Amelia Butler

Amelia Butler and Learn Māori Abroad
Cosmic Sister | Ancestor Medicine
by Amelia Butler

Amelia Butler, an Indigenous Māori dancer from Aotearoa (New Zealand), founded Learn Māori Abroad (@learnmaoriabroad) and Ngā Ānahera Māori, a traditional Māori performance group. Her tribal affiliations are Ngātiwai, Ngāpuhi, and Ngāti Awa.

From Amelia: MY WHY

When I was a young girl learning te reo Māori, my why was my identity as a Māori and connecting to our cultural heritage. When I became a mother, my why became my tamariki (children), so they could know who they are as Māori girls and have a strong connection to our culture while living in the USA. Nowadays, my why is my tupuna (ancestors). I speak Māori to my children because my grandparents didn't speak Māori to theirs. I grieve over their pain and beatings for speaking the reo because they did not have the space to grieve. I weep because of the cultural knowledge that was lost and never passed on because my ancestors were made to believe their culture knowledge was irrelevant and useless. I speak out and make these things known because my ancestors were silenced and became submissive (although, thankfully, we had a few rebels in our whānau). Like many others in my generation, this is my healing work to do, so we can create the future our ancestors only dreamed of. The work is hard, grueling at times, but we do it knowing our ancestors are with us, guiding us every step of the way from te ao wairua (the spiritual world).

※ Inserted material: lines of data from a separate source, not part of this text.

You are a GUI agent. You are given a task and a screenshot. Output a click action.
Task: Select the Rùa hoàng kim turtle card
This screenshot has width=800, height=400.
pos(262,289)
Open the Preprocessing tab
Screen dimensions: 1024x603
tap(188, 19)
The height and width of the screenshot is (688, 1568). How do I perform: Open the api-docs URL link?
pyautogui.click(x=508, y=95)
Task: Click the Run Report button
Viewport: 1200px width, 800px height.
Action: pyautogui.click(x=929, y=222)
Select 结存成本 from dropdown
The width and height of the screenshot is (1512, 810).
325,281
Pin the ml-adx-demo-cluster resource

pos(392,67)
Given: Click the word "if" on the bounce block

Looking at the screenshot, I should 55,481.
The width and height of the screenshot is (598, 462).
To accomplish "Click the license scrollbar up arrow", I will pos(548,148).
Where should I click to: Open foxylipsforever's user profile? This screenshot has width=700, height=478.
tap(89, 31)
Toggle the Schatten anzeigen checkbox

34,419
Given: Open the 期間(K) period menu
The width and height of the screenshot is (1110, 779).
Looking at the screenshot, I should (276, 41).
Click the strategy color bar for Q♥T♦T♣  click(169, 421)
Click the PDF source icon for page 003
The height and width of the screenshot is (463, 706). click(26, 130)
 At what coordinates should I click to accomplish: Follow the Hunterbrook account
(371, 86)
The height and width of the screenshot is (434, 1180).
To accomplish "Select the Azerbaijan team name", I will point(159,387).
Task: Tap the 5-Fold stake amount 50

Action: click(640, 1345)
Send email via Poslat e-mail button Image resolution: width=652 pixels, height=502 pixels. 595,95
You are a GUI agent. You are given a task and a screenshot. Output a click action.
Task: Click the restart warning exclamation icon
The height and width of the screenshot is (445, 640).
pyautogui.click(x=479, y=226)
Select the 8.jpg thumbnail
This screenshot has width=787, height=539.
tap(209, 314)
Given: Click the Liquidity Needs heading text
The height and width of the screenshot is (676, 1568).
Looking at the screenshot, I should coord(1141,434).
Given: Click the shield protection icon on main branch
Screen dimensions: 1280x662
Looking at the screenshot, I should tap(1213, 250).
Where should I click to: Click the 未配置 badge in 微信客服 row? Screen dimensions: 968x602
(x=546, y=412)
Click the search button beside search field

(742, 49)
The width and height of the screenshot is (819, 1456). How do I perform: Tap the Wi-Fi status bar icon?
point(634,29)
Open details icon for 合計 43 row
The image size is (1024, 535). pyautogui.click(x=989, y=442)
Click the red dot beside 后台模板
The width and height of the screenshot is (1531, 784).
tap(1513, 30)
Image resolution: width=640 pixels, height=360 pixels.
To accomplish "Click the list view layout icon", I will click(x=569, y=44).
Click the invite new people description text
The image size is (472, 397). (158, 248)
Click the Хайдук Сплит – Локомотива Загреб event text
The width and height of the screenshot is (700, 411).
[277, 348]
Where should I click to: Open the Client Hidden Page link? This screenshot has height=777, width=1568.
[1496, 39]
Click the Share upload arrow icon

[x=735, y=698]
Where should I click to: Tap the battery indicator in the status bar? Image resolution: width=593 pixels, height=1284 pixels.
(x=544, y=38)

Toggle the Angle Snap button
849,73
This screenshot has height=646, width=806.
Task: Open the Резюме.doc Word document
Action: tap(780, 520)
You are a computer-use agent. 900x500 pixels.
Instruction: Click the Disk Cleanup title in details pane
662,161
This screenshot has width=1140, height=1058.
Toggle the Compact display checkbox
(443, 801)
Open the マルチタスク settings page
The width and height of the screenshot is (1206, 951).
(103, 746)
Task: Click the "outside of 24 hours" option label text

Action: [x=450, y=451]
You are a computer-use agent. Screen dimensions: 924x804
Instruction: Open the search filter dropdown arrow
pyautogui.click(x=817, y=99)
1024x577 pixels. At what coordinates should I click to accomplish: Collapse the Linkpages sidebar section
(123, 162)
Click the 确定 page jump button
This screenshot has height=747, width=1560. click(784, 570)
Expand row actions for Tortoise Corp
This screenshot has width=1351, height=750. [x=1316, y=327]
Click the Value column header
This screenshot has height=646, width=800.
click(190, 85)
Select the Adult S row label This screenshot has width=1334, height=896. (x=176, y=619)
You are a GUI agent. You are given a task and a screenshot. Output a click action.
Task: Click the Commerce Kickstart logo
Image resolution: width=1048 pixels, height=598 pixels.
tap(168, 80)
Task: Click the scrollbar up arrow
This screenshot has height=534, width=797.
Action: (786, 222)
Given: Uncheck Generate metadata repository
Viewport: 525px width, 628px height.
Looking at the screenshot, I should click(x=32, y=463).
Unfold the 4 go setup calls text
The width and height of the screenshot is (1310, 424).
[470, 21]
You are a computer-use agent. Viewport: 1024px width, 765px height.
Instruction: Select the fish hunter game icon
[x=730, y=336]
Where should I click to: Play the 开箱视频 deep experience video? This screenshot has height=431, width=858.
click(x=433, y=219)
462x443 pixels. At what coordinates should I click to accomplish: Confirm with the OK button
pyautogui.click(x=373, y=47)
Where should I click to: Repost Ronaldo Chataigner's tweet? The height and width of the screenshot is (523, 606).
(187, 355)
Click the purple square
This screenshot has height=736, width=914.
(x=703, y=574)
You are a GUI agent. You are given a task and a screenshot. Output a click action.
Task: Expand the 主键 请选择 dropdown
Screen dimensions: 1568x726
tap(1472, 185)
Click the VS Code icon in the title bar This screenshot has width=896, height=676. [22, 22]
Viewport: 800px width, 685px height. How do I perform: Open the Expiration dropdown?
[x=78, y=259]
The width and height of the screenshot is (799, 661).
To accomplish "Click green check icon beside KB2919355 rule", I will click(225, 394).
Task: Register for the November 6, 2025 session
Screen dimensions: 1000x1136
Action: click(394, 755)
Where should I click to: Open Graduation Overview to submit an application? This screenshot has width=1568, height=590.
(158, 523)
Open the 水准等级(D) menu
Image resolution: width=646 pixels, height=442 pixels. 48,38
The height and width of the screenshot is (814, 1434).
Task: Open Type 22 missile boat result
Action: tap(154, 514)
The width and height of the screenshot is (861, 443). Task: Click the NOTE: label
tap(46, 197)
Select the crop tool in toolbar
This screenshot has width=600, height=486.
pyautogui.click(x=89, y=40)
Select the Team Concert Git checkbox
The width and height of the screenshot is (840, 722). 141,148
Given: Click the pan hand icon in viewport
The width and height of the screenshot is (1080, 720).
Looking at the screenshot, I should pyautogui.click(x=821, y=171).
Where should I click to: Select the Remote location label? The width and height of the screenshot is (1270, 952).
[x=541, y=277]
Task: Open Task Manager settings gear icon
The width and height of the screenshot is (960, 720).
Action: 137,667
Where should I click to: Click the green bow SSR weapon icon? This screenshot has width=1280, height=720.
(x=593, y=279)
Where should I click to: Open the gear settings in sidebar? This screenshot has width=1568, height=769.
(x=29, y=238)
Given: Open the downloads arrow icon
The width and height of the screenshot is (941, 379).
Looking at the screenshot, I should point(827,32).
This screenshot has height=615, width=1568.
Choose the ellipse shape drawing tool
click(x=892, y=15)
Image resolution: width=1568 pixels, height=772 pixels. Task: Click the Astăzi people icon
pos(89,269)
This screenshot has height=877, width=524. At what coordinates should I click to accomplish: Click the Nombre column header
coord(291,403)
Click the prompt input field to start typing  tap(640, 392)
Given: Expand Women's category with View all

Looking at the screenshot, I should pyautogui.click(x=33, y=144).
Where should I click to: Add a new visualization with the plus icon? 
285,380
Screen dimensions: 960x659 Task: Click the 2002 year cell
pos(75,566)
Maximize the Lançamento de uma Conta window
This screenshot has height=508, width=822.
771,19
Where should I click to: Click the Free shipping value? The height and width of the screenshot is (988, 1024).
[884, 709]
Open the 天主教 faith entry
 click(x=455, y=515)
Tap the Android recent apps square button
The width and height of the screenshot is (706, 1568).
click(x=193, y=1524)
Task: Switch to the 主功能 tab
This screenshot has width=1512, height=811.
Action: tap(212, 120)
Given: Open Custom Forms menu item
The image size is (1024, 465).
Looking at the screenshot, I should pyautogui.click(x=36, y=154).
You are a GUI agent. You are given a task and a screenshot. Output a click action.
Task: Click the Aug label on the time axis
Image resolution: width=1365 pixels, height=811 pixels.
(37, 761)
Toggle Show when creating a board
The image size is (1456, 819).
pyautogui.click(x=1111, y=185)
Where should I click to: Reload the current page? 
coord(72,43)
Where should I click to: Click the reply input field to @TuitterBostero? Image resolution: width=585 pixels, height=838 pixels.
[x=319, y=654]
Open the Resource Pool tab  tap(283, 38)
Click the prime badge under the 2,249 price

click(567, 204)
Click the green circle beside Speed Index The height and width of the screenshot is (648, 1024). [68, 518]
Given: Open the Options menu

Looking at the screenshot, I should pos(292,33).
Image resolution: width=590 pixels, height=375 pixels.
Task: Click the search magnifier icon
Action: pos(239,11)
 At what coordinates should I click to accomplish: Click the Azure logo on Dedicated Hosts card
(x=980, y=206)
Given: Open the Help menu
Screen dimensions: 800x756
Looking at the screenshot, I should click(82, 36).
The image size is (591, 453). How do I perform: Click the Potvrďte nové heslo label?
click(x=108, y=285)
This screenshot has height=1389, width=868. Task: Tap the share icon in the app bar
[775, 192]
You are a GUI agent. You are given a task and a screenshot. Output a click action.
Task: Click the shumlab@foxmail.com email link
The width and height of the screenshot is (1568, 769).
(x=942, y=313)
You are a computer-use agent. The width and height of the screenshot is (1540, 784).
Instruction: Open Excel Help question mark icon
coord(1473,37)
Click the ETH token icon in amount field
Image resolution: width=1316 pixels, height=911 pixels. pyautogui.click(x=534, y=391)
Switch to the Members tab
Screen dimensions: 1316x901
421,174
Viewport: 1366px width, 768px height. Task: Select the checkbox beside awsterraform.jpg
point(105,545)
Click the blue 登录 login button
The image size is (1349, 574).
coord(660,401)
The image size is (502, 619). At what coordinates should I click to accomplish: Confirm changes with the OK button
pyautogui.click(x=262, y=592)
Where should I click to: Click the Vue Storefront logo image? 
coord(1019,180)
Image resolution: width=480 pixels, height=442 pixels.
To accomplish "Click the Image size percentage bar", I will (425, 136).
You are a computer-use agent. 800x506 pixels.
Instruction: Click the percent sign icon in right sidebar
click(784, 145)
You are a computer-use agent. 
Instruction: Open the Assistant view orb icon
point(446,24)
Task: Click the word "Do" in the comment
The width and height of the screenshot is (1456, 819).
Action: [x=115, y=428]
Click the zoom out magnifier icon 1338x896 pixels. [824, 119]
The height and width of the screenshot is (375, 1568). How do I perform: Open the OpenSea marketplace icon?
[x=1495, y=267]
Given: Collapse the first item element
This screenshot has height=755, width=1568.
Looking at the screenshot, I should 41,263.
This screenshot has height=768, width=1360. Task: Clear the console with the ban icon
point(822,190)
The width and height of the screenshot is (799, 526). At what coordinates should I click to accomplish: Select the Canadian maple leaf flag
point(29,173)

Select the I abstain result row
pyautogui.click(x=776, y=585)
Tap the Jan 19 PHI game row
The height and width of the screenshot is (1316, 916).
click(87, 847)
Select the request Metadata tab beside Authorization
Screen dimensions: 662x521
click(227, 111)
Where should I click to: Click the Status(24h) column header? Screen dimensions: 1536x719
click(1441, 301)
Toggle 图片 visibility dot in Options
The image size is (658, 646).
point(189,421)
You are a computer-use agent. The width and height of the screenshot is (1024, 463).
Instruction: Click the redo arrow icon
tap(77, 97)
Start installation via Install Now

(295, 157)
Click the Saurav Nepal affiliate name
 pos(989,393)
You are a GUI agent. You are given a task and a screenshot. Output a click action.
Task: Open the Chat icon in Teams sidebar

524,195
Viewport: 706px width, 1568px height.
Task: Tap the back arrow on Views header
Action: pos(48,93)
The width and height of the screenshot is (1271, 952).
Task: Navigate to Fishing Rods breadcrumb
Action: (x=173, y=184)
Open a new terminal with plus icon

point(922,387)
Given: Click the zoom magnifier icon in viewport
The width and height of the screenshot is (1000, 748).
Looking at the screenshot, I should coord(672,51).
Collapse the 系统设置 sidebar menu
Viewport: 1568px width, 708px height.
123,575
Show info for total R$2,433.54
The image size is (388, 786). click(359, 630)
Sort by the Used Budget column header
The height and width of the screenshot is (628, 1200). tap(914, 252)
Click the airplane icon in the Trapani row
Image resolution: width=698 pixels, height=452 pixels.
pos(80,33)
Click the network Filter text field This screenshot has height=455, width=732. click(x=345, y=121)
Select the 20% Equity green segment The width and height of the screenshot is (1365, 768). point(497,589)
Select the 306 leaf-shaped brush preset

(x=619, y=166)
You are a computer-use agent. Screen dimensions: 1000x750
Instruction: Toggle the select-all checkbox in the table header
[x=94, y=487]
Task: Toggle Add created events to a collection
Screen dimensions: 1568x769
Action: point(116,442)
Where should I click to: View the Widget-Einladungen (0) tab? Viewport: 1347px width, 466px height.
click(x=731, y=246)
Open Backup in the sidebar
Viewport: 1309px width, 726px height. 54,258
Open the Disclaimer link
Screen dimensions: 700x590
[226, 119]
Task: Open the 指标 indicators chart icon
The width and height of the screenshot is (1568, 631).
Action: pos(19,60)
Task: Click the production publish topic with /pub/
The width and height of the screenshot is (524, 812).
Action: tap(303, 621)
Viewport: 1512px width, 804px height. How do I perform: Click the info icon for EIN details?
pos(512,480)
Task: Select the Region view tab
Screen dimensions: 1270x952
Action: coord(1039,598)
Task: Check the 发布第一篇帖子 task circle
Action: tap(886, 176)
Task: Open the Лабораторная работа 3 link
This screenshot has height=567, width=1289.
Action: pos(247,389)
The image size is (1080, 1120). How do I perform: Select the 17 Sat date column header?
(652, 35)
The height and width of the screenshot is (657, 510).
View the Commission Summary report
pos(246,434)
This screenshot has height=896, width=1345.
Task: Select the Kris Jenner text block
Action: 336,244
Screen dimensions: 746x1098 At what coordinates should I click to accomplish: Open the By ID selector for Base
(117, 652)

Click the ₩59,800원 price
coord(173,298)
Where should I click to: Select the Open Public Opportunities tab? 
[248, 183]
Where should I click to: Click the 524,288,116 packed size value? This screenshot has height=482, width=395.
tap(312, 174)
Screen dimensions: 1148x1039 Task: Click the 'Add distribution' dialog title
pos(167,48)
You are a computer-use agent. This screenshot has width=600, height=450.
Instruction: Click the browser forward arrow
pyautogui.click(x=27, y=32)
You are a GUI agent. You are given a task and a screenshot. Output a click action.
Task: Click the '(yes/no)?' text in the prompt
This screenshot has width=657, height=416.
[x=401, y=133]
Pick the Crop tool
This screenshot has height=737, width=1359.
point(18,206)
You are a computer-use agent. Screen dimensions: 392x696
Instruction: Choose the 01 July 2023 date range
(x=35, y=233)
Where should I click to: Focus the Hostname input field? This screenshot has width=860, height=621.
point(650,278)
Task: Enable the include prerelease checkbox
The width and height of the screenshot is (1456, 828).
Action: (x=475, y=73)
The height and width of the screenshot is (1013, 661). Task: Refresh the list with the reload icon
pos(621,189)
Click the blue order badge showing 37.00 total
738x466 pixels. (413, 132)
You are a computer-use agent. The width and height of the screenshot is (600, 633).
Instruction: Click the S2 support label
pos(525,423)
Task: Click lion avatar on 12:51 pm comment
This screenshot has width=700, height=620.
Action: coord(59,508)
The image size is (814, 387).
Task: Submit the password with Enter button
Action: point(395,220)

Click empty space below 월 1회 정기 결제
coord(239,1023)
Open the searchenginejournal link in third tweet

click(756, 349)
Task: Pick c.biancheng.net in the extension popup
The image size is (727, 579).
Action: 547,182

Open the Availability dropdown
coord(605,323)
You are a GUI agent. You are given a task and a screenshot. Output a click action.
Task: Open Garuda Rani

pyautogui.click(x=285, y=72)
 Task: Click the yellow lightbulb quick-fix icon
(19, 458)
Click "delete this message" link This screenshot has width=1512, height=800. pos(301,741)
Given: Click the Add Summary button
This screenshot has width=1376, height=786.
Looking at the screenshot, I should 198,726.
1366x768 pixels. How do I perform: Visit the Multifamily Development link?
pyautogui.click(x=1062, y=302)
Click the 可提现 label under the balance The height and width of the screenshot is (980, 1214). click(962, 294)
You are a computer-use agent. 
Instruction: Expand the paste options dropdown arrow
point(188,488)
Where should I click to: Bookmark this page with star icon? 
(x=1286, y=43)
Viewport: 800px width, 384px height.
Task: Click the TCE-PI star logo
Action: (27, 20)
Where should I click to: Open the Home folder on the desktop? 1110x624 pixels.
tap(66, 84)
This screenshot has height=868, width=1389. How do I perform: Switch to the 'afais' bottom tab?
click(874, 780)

My Nana once said that the Pākehā will save our reo. How could she say that the very group of people who inflicted so much mamae (pain) on us and almost wiped out our language will be the very ones who would turn around and save our reo? Because my Nana was a visionary and the personification of unconditional love. Despite everything she and countless others went through at the hands of white people, her love for people was so strong that she could hold on to this (in those days) radical vision. Now this vision is coming to pass, but there is still much work to be done for Pākehā to be true allies to Māori and take up their role as kaitiaki (guardians) of the language alongside us.